Page MenuHomePhabricator

Why top views data of different sources is not the same?
Closed, ResolvedPublic

Description

see https://wikimedia.org/api/rest_v1/metrics/pageviews/top/zh.wikipedia/all-access/2017/08/02
and
https://zh.wikipedia.org/api/rest_v1/feed/featured/2017/08/02

in metrics, Top 1 and 2 of article is "wiki" and "維基媒體基金會", but in feed they are not.

Event Timeline

Restricted Application added subscribers: Stang, Aklapper. · View Herald Transcript
elukey subscribed.

Because they are different APIs showing different content :)

Please re-open if you need more info (or just follow up in the #wikimedia-analytics IRC channel)

Because they are different APIs showing different content :)

Please re-open if you need more info (or just follow up in the #wikimedia-analytics IRC channel)

Why top views data is different?

I'm afraid there's bugs that result RESTbase datas not synced well in Pageviews-API

I'm afraid there's bugs that result RESTbase datas not synced well in Pageviews-API

Also, @elukey I would point to you that both was same before, err, 1 month ago.

mobrovac subscribed.

AFAIK, MCS manipulates the data received from the Pageviews API, so perhaps that's why there is a difference? Could MCS people take a look?

MCS does some filtering.

  • It removes the main page since that would always be the same.
  • It removes pages that are not in the main-namespace. (We mainly want to get rid of Special pages. One could argue that Category pages might be OK. That might be up for discussion.)
  • It removes pages where we think the traffic is bot-inflated.

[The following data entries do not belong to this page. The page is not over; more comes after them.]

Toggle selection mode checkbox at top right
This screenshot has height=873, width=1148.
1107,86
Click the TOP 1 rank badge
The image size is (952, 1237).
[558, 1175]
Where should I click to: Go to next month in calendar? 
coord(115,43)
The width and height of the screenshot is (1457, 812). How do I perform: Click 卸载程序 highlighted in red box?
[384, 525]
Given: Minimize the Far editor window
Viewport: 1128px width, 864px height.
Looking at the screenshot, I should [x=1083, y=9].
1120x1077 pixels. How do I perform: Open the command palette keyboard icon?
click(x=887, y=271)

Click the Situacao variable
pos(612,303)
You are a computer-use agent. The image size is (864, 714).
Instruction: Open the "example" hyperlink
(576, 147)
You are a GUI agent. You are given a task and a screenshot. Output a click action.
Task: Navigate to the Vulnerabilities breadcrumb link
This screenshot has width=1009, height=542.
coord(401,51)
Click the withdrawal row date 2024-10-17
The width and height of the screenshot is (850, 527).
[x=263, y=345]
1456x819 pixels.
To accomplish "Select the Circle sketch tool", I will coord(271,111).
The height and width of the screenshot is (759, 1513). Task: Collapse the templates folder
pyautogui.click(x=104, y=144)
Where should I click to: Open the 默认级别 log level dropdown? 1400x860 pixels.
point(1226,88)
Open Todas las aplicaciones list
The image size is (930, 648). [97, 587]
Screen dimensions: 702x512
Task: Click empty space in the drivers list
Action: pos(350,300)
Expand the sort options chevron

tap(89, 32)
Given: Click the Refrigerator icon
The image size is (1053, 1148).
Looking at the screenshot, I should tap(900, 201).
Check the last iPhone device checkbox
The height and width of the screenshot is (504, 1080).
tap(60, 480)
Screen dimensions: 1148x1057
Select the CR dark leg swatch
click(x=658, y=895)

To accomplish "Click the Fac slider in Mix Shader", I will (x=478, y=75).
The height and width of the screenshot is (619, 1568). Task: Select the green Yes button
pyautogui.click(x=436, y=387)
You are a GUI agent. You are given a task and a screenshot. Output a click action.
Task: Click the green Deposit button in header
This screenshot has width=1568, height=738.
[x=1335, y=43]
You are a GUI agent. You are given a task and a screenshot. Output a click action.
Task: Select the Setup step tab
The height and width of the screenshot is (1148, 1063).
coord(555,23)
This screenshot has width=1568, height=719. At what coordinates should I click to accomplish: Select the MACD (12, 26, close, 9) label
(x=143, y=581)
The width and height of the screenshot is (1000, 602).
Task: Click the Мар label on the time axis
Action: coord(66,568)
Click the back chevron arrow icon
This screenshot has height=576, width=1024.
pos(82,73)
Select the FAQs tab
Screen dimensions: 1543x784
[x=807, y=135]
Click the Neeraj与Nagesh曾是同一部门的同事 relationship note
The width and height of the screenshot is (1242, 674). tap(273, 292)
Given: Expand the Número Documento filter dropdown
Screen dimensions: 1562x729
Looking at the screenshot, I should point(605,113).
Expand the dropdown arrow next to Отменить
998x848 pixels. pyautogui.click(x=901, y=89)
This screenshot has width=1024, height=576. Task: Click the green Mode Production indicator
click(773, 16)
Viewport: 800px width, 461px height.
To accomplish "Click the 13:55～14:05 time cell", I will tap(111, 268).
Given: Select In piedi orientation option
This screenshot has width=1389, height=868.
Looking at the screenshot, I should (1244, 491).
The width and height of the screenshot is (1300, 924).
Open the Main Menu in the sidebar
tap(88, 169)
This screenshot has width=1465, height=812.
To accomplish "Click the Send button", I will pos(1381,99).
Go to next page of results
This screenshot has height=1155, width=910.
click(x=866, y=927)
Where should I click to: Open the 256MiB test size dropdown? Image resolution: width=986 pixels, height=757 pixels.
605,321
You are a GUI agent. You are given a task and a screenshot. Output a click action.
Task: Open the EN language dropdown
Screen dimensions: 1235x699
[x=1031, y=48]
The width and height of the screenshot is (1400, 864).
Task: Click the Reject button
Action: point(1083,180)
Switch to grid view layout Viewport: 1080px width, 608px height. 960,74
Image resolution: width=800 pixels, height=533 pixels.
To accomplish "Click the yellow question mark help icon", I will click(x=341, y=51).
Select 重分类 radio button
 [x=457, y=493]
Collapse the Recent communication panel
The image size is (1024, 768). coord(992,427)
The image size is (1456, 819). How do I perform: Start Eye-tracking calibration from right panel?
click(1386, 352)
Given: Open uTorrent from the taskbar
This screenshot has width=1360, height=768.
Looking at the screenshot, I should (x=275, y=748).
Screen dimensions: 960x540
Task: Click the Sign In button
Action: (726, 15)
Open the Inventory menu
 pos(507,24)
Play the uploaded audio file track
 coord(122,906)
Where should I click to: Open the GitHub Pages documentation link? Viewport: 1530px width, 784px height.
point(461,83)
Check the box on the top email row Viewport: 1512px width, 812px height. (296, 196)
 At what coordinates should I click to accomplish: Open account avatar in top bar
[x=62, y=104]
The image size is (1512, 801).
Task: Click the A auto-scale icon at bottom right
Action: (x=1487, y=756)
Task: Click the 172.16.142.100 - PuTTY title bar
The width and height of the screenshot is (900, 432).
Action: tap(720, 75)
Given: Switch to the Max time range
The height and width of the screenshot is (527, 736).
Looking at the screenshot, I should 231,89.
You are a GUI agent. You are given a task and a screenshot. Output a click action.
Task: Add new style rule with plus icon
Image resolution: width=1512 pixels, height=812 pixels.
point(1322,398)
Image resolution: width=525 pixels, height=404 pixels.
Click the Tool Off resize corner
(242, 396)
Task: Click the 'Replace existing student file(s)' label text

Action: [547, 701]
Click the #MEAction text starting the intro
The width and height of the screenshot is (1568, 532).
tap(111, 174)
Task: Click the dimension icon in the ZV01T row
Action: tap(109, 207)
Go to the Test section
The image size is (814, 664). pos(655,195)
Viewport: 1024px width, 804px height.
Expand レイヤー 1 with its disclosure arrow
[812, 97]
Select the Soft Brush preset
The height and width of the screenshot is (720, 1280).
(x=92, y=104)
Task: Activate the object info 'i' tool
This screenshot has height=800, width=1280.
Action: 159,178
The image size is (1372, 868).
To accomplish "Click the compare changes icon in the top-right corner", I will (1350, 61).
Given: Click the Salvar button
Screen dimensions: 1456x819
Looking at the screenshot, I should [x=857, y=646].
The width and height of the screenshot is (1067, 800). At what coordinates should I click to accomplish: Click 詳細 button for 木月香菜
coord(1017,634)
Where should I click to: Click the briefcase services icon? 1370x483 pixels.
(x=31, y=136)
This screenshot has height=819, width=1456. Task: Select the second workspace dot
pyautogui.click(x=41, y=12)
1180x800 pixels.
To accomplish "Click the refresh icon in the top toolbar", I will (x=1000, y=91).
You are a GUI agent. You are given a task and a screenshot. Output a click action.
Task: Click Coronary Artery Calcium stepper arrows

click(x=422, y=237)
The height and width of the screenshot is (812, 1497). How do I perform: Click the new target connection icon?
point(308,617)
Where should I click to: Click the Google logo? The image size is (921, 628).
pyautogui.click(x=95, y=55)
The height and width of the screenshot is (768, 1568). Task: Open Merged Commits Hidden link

Also I should mention that MCS responds with the previous days data. So, you'd want to compare https://zh.wikipedia.org/api/rest_v1/feed/featured/2017/08/02 with https://wikimedia.org/api/rest_v1/metrics/pageviews/top/zh.wikipedia/all-access/2017/08/01. That is because it's part of the feed data calculated on 2017/08/02. At that time (shortly after 00:00 UTC) it only knows what the top pages of the previous days were. It cannot predict the current day's top viewed articles.

I think @bearND explained it pretty well, data from pageview API is subjected to fluctuations due to bot traffic (not self-reported as such and thus labelled as "user") and also it includes Main_Page, which is not an interesting bit . Android app massages that data and creates a more interesting feed.

Shizhao reopened this task as Open.EditedAug 8 2017, 2:33 AM

MCS does some filtering.

  • It removes the main page since that would always be the same.

"Wiki" and "維基媒體基金會" not main page

  • It removes pages that are not in the main-namespace. (We mainly want to get rid of Special pages. One could argue that Category pages might be OK. That might be up for discussion.)

"Wiki" and "維基媒體基金會" is main-namespace

  • It removes pages where we think the traffic is bot-inflated.

only user data

Also I should mention that MCS responds with the previous days data. So, you'd want to compare https://zh.wikipedia.org/api/rest_v1/feed/featured/2017/08/02 with https://wikimedia.org/api/rest_v1/metrics/pageviews/top/zh.wikipedia/all-access/2017/08/01. That is because it's part of the feed data calculated on 2017/08/02. At that time (shortly after 00:00 UTC) it only knows what the top pages of the previous days were. It cannot predict the current day's top viewed articles.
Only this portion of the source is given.